Kemajuan teknologi informasi merupakan contoh bagaimana tanpa sadar khalayak juga
mentransformasikan dirinya tidak sekadar menjadi konsumen atau objek komoditas kepada
pengiklan, melainkan juga sudah menjadi produsen dalam industry budaya.
Pada saat itulah individu membebaskan dirinya dari ruang, tradisi, pengaruh globalisasi,
maupun sejarah dan pada akhirnya individu akan memosisikan dirinya sesuai dengan konteks
kebutuhan saat itu, membentuk diri serta mengkonstruksikan diri sebebas-bebasnya; dalam
pandangan Giddens, sebagaimana dikutip Willey, bahwa hubungan yang murni (pure)
terbangun secara sadar dan sukarela. Selanjutnya hubungan tersebut akan semaki erat apabila
diantara individu pancaran identitas diri di antara individu tersebut merefleksikan hal yang
sama, saling menyadari adanya kebutuhan, dilandasi rasa kepercayaan, serta adanya
pengungkapan diri (self-disclosure) untuk meraih kepercayaan.

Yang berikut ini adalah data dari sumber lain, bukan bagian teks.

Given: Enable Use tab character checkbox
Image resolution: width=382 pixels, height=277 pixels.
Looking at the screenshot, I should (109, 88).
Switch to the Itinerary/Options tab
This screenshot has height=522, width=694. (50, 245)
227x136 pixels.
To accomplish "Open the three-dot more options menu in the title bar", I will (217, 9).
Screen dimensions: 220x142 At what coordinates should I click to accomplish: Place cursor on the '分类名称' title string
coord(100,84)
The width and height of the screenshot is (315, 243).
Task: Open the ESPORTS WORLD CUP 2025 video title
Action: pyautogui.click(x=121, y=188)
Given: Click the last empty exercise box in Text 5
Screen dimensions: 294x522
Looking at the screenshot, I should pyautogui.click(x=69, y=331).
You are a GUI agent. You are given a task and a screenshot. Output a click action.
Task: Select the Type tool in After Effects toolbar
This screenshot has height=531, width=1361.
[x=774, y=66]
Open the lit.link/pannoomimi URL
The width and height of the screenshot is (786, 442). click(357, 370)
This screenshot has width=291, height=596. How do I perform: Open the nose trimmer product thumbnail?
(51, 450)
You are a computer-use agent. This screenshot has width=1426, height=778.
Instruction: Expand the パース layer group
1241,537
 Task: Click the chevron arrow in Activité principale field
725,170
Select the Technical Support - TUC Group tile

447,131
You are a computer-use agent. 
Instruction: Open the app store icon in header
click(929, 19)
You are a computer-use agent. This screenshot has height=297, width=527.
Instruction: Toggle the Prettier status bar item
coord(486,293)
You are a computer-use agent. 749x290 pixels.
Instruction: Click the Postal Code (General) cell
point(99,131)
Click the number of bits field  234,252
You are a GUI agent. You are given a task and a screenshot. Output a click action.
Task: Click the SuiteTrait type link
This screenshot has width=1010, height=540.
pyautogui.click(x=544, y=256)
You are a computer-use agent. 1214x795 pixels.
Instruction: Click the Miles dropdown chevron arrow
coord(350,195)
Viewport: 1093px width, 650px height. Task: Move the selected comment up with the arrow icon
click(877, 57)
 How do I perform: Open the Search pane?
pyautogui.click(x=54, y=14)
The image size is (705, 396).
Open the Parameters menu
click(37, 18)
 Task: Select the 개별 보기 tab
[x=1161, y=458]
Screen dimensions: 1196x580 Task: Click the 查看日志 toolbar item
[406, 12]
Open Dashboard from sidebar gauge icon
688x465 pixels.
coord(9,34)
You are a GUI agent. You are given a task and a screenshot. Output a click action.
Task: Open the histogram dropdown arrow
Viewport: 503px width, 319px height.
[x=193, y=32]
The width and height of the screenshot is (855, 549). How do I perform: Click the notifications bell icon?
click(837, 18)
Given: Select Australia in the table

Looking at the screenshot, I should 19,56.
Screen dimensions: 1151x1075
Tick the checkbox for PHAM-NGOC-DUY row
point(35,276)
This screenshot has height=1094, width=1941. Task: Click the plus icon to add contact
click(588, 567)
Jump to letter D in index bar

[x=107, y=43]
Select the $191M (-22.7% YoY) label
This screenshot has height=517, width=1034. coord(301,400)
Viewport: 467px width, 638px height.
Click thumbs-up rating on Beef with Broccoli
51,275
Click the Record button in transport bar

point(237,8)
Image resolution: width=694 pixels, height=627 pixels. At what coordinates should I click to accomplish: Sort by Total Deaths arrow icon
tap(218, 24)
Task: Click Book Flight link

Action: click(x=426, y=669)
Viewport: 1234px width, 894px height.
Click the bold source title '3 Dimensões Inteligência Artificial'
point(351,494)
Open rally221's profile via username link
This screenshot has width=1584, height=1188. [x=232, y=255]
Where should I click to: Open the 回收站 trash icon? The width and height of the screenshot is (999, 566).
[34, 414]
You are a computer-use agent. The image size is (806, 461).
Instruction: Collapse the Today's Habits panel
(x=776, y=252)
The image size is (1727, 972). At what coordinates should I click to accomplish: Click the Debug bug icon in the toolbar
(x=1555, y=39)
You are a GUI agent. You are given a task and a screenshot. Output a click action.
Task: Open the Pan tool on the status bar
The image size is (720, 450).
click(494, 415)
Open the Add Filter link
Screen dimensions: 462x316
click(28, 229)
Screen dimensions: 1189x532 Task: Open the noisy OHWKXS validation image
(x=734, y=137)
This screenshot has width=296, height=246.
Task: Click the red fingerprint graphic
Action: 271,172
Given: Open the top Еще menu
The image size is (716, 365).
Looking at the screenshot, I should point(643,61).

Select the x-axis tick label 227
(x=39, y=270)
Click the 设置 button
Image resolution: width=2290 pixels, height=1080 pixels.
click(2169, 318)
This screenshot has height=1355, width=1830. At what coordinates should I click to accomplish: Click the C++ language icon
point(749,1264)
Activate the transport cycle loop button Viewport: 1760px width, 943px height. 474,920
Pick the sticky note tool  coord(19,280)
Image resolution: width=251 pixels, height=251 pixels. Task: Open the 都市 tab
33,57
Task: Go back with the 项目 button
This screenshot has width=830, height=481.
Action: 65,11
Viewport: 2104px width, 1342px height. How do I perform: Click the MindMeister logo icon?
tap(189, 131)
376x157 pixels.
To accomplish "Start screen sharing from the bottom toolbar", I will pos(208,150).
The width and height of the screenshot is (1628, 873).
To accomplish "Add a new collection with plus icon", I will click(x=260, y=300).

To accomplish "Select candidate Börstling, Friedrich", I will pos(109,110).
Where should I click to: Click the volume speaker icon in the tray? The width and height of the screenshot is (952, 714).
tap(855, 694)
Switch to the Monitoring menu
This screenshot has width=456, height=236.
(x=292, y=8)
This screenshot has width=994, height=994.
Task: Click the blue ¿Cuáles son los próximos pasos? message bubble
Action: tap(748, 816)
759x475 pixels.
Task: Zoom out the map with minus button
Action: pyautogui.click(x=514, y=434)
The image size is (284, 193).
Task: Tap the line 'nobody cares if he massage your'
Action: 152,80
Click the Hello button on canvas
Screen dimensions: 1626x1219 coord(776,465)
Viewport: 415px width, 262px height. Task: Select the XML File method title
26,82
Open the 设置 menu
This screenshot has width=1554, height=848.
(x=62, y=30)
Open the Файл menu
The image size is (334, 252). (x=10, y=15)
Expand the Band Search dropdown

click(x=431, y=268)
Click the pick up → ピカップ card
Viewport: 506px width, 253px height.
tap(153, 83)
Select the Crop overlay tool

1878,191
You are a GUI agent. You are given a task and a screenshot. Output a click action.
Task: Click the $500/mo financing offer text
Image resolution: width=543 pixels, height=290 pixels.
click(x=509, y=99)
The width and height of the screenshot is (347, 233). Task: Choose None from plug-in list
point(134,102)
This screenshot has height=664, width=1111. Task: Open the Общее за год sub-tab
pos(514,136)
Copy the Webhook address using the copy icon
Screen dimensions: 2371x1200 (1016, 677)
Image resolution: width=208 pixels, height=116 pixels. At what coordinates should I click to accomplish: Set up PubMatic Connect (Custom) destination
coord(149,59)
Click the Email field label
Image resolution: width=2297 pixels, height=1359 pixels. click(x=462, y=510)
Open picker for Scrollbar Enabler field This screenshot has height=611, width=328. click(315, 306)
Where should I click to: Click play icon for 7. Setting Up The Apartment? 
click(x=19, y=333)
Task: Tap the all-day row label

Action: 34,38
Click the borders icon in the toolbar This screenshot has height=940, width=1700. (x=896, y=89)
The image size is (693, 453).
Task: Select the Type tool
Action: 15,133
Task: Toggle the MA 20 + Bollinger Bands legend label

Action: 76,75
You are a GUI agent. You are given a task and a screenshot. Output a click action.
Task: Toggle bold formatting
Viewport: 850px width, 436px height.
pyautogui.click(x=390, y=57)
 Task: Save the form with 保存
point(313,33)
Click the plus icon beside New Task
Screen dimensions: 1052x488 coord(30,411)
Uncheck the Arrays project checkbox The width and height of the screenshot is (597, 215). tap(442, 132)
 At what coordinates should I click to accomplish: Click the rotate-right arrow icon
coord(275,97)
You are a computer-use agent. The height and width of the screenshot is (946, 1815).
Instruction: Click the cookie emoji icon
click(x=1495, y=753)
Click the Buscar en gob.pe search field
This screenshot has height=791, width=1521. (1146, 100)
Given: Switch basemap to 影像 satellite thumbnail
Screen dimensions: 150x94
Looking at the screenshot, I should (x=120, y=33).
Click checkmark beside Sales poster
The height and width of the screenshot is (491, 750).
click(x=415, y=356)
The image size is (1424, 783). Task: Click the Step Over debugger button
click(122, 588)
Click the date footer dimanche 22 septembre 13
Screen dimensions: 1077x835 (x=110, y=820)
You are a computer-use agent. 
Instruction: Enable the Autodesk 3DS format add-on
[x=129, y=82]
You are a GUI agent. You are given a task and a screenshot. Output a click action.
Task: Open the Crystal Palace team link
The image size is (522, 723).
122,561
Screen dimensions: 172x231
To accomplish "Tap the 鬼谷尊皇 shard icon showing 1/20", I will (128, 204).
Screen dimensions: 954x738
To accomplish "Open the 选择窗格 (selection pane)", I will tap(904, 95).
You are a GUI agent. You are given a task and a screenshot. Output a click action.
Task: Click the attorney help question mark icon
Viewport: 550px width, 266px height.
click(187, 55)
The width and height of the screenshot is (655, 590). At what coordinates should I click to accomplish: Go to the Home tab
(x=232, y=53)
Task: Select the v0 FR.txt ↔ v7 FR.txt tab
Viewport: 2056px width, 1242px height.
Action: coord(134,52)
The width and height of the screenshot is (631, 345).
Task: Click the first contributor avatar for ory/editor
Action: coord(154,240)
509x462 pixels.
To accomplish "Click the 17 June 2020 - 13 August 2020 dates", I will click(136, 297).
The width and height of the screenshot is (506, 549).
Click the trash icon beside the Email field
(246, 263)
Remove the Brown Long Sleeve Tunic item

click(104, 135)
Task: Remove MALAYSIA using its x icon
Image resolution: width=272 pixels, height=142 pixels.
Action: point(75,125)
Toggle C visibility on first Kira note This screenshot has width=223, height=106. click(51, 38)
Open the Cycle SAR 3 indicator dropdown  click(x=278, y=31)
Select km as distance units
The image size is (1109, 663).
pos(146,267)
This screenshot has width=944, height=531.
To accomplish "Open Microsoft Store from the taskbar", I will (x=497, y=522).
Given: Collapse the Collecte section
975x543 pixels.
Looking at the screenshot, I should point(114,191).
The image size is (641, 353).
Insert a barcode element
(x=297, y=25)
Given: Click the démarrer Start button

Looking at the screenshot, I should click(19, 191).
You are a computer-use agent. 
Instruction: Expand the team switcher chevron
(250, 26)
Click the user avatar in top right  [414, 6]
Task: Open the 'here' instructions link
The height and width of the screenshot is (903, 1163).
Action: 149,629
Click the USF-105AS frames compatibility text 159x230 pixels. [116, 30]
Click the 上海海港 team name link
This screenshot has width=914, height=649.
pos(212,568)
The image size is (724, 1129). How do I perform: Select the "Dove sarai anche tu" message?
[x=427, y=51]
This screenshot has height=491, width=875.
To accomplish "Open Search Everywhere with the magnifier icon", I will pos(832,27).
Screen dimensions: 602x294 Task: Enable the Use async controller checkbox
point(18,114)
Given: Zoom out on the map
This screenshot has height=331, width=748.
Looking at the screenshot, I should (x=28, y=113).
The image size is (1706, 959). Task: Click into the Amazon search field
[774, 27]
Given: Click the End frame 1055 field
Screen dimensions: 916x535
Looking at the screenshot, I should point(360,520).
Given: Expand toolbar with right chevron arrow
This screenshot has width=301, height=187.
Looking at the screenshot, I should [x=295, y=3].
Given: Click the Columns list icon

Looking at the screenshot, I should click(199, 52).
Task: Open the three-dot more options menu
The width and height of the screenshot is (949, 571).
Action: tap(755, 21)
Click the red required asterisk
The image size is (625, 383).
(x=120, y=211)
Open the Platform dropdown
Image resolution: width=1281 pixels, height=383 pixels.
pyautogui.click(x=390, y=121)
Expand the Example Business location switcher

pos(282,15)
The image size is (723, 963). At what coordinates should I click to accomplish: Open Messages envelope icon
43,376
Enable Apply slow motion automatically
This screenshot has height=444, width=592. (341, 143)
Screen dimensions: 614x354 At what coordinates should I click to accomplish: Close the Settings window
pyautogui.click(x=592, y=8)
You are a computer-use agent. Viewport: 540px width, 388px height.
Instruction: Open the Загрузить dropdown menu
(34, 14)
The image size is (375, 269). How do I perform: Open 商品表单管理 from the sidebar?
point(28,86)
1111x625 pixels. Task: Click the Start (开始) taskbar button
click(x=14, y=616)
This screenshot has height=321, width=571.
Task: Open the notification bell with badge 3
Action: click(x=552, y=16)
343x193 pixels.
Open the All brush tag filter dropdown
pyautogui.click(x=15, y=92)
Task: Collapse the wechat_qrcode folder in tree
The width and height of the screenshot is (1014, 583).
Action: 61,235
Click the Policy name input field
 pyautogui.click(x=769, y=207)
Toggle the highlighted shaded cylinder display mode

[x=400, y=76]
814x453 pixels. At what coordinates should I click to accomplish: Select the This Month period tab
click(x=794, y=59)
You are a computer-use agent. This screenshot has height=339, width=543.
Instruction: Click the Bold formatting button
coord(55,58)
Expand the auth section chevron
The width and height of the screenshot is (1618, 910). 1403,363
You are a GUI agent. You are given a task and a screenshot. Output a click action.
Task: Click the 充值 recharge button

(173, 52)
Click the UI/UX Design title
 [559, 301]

Inilah yang menjadi perhatian miller tentang informasi diri yang didistribusikan melalui
media baru dan aktivitas blogging. Konten yang dihasilkan oleh individu pada dasarnya
memuat informasi tentang dirinya dan informasi itu menjelma sebagai komoditas yang
digunakan untuk membangun dan merawat hubungan dengan individu lain. Konsep produksi
informasi diri tersebut bbagi Miller merupakan salah sattu karakteristik dari entitas dalaman
jejaring, sebagaimaa dijelaskan oleh Castells (2000,2006), dan menjadi semacam “database”,
dalam pandangan Manovich (2001), yang bisa dikonsumsi oleh entitas lainnya.
Inilah mengapa di internet individu menjadi entitas yang selain mengonsumsi juga
menghasikan produk. Sebagaimana telah diternagkan oleh Castells, sifat internet yang
menghubungkan antar entitas melaui perantaraan perangkat komputer pada akhirnya
menciptakan perangat tersebut sebagai pabrik dalam memproduksi produk informasi; proses
ini disebut Boellstorff sebagai “creationist capitalism”. Informasi atau konten yang ada di
dunia virtual pada dasarnya merupakan produk kreatif dari entitas itu sendiri.
Kesimpulan
Konsep masyarakat jejaring atau network society menurut Manuel Castells (1996)
didekati untuk memahami fenomena sosial dan budaya sebagai sebuah struktur sosial atau
social structures.Dengan adanya network munculah struktur dimana segala prosedur kerja
maupun aktivitas yang pada dasarnya biasa dilakukan oleh manusia.